EXERCISE PROMPT>
Print each line from the start of the records below up through the line where "Open the Font" is found, exactly as given.

◇ ◇ ◇ ◇

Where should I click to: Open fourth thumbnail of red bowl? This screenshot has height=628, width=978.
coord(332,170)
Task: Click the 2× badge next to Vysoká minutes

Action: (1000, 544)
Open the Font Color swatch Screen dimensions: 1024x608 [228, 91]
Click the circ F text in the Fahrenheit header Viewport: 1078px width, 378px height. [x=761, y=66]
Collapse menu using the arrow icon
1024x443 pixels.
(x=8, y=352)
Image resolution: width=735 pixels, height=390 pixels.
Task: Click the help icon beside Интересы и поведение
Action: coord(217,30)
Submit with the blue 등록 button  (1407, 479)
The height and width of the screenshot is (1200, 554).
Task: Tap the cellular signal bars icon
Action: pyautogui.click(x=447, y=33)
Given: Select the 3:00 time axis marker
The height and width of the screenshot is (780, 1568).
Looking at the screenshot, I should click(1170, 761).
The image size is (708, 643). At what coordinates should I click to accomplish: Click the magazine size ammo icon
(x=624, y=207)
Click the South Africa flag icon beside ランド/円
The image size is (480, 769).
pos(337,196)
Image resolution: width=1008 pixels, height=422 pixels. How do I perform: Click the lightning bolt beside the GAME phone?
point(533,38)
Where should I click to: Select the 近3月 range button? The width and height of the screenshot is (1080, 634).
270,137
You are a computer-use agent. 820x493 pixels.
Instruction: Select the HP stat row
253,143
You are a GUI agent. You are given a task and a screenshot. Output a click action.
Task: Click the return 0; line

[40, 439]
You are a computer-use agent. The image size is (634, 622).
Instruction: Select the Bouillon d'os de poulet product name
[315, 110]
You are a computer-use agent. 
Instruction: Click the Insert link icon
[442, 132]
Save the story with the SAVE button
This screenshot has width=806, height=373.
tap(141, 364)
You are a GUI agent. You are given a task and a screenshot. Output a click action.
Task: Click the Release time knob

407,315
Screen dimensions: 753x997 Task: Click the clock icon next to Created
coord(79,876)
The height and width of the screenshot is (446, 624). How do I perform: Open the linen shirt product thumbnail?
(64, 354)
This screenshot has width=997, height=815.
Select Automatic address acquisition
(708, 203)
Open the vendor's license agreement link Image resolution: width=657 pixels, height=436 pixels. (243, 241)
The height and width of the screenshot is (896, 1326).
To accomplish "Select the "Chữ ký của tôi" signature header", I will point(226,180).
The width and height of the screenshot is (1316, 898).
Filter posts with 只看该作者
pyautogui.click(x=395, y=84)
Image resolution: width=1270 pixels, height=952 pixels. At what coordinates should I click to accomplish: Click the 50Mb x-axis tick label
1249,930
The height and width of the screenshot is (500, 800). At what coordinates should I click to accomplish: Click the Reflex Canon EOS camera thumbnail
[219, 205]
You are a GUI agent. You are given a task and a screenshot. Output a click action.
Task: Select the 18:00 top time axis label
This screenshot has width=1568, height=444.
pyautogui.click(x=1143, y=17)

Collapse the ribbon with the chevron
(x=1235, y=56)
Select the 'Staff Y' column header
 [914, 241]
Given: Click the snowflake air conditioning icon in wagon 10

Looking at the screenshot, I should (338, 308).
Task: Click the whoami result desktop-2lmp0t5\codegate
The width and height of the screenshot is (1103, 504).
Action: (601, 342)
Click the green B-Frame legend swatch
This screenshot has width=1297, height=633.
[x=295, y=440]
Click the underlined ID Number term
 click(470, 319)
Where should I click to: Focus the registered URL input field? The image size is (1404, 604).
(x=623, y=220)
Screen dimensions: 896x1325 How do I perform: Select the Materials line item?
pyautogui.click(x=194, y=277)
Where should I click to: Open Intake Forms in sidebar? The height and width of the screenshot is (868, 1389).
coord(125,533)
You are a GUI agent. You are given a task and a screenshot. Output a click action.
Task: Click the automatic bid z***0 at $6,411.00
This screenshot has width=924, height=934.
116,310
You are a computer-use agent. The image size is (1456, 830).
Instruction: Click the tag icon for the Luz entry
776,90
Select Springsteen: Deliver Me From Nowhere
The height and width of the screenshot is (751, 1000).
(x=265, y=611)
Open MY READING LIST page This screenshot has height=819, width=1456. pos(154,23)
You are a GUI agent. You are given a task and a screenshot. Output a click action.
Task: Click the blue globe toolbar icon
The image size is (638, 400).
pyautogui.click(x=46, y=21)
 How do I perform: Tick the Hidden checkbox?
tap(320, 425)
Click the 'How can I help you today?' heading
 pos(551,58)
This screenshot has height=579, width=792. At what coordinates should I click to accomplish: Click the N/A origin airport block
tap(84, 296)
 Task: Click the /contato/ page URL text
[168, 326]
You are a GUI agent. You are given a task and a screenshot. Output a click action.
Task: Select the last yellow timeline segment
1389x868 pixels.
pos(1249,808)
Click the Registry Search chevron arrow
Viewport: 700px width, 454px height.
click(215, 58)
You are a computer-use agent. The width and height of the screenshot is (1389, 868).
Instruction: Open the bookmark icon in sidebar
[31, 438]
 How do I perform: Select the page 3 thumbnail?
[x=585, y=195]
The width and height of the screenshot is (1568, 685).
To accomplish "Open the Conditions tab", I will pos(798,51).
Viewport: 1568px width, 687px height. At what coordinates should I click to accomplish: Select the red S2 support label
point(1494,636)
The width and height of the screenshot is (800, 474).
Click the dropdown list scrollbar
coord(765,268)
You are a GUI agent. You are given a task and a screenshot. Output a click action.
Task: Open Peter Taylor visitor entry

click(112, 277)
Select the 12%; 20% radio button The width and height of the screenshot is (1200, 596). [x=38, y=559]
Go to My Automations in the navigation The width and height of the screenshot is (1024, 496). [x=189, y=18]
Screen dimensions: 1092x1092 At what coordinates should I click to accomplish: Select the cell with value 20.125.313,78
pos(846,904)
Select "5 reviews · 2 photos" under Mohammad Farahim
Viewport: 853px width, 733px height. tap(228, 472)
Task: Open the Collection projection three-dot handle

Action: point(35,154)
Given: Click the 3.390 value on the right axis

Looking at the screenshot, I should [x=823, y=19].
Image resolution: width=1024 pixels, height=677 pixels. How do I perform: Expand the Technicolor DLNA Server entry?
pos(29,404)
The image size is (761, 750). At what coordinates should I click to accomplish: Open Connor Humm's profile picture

◇ ◇ ◇ ◇

TASK ANSWER>
Where should I click to: Open fourth thumbnail of red bowl? This screenshot has height=628, width=978.
coord(332,170)
Task: Click the 2× badge next to Vysoká minutes

Action: (1000, 544)
Open the Font Color swatch Screen dimensions: 1024x608 [228, 91]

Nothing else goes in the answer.